Now, I presume that your sunbeams are things which exist within three-dimensional space and, as such, have a cross-sectional area, else you'd not have used the term "area" in your comment. Then, in fact, the one at the shallower angle of 30° will cover the same area with 1/4 the light, not one half. As you probably know, rigorously, this is not even true. It would be more correct to say that the beam at a 30° angle will cover an area 4 times as large with the same amount of light. Of course, I stand to be corrected.
Finally, are you linking from another article to this one? I sincerely hope so since I think it's exceedingly unlikely that someone will hit upon this title in a search. — Dave00:00, 7 February 2006 (UTC)[reply]
You're mistaken about 1/4 versus 1/2. If we imagine the sun shining from the south at noon, the north-south width doubles; the east-west width does not.
Not sure if it is applicable, but sunbeams are much larger then 1 mile wide, so wouldn't the angle not matter since sunbeam would be wider then earth anyways? 65.167.146.130 (talk) 19:39, 21 November 2008 (UTC)[reply]
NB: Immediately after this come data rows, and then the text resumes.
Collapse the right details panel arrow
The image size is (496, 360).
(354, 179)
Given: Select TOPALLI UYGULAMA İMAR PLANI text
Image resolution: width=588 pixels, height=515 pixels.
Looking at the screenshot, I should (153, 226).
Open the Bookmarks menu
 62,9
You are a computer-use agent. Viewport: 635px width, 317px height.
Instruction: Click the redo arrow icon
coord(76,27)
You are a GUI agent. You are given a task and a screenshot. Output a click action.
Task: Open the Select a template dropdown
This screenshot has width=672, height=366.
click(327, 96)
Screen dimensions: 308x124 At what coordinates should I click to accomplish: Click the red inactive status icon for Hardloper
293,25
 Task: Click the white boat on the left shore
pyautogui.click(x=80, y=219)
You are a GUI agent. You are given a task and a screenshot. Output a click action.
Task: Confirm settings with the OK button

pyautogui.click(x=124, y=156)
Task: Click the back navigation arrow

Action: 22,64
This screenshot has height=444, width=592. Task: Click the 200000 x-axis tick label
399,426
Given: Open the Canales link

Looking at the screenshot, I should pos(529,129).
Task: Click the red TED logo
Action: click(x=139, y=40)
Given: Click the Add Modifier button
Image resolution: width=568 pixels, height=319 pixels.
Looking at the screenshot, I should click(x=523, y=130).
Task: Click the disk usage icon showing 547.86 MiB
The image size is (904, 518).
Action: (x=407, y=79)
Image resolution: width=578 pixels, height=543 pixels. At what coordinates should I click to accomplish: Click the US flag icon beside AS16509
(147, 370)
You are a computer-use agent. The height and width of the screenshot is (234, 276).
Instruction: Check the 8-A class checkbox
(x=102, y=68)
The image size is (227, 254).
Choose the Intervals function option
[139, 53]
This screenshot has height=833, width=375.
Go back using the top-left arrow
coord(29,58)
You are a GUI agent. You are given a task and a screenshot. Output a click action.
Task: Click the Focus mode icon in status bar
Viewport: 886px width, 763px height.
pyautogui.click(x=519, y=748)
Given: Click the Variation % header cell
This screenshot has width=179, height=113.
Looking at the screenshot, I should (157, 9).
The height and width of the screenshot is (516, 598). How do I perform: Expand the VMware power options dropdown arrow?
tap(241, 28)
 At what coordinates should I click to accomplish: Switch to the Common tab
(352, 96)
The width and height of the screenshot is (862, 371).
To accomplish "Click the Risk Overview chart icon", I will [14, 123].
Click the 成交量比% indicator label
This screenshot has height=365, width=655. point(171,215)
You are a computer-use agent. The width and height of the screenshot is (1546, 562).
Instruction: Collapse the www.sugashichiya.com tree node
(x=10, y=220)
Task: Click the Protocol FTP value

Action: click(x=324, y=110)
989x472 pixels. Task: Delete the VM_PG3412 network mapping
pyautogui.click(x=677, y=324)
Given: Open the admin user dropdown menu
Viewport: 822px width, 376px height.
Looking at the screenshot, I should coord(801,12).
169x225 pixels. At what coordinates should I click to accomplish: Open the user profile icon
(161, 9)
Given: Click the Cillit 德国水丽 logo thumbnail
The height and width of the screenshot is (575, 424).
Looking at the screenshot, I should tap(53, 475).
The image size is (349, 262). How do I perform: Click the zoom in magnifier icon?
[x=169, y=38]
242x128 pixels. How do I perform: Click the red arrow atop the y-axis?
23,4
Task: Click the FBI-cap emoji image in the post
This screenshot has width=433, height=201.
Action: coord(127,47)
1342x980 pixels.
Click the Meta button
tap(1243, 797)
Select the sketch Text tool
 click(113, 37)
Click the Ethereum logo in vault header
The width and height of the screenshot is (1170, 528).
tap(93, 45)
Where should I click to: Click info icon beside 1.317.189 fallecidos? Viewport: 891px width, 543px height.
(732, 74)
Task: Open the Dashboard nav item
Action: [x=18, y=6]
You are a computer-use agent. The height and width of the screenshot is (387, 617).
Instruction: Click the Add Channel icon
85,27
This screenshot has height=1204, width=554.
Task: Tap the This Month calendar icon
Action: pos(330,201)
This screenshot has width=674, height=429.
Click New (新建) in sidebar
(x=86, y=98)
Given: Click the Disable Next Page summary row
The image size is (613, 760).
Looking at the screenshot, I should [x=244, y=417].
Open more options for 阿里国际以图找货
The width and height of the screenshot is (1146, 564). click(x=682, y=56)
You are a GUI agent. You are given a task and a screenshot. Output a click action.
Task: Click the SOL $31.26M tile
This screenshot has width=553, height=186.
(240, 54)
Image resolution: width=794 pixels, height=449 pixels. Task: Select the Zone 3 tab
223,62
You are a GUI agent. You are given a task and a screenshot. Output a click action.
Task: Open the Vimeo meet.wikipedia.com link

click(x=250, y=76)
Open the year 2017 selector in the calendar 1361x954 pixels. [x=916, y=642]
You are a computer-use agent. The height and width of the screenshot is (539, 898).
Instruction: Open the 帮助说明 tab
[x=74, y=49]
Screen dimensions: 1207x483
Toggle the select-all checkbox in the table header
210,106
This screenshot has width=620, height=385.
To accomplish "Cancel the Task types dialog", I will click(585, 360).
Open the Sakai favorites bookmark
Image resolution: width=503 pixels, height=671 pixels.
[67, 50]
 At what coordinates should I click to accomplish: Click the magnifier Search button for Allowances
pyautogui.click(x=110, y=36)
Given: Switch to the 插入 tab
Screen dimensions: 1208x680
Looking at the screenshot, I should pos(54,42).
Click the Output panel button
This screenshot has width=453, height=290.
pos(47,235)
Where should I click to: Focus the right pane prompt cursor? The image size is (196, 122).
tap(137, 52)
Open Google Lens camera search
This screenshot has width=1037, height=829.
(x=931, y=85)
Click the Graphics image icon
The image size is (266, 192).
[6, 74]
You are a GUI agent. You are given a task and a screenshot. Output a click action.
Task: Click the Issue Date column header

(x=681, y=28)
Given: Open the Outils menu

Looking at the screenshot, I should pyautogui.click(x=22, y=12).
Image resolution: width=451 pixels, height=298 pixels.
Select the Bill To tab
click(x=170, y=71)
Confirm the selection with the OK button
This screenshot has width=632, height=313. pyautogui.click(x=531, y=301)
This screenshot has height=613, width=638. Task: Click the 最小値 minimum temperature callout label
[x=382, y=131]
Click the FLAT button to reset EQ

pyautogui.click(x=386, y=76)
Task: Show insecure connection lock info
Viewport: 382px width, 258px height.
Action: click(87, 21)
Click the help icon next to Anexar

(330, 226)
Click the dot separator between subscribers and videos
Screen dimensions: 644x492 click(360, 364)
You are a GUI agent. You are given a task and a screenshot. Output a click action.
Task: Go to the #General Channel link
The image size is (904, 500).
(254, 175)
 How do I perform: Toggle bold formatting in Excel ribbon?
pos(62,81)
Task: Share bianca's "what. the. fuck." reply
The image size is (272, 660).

I'm wondering if someone has suitable numbers, or a graph, showing the relationship between J/level m^2 and peak W/level m^2 against latitude. Naively, we would expect it to just be cos(lat), but things like day length and atmospheric scattering might make a significant difference?
At the very least it should be "Effect of sunlight angle on climate"...After all, it's not the sun that is angled, but the light that comes from it that is angled. BootitooB (talk) 08:40, 13 May 2019 (UTC)[reply]